Jon: Yeah, “confinement”, I think was the term.
Tim: Confinement, yes. But what God won’t allow is for that evil to pollute or vandalize his creation anymore. And so the end of Revelation is the New Jerusalem and then outside the city are… “So wait I thought they were in a Lake of Fire?” (in chapter 20) But then (in chapter 22) the wicked are just outside the city… So these images are that God will contain those who choose evil. And the point is that he won’t allow them to ruin his world anymore.

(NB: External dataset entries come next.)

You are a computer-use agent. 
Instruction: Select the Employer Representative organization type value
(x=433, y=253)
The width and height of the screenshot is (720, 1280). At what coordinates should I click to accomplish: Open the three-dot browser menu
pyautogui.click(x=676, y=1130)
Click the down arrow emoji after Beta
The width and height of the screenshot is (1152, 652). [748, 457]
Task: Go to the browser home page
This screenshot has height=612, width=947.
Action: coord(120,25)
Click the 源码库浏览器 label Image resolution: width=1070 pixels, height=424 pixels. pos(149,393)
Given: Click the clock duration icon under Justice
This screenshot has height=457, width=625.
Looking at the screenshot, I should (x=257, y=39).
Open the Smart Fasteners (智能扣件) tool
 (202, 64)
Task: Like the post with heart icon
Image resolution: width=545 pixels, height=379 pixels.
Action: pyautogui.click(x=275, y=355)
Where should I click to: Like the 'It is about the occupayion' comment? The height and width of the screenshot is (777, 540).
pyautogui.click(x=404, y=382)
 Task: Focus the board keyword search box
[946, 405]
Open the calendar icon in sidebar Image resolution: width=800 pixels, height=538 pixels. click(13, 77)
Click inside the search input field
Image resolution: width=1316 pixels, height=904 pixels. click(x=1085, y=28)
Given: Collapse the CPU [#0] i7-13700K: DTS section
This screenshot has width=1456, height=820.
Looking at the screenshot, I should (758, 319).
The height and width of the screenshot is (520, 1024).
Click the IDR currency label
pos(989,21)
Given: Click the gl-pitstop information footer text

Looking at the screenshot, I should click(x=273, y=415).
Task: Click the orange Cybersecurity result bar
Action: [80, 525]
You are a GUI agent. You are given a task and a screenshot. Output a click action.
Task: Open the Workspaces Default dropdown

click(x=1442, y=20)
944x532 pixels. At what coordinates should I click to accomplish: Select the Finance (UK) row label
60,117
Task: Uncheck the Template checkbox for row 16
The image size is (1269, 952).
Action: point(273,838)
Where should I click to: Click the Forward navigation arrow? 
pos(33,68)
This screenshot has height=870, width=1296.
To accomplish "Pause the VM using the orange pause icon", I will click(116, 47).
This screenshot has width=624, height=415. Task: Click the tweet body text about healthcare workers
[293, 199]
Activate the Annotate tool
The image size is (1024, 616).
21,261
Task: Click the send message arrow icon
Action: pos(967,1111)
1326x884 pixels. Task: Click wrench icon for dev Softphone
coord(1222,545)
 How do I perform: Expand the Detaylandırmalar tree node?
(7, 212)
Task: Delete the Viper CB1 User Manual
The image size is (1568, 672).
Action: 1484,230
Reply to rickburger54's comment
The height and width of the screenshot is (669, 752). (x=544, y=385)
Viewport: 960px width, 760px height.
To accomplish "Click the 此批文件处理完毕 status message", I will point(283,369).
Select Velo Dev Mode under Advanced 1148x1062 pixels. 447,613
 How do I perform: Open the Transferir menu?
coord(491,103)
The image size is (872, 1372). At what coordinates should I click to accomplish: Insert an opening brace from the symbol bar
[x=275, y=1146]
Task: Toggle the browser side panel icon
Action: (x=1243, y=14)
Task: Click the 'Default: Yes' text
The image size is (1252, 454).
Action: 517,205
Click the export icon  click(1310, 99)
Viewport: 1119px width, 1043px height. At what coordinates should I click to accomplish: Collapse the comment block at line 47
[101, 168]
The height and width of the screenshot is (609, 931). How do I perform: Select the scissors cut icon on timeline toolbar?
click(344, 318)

I’m really not convinced that evil can be adequately confined in that way because humans (and God) are so deeply interconnected, we’re relational beings. When loved ones suffer, we suffer, God suffers. That suffering is polluting and vandalizing—it’s ruining any chance of harmony—of the promised Shalom. How can someone possibly be happy while their son, their mother, their husband, or their best friend is still destroying themselves? (And for some believers, all their family and loved ones are non-believers) If they are just outside the open gates, they can probably see, hear, and smell(?!) their torment.
At the end of Revelation, the only thirsty audience the Spirit and the bride (Christians) have are the wicked outside the gates. Perhaps, when the Spirit and the bride say, “Come!”, everyone who is thirsty actually comes!
God's justice is reforming all things—even hell—to the way He intended—wholeheartedly delighting in Him together forever—Shalom!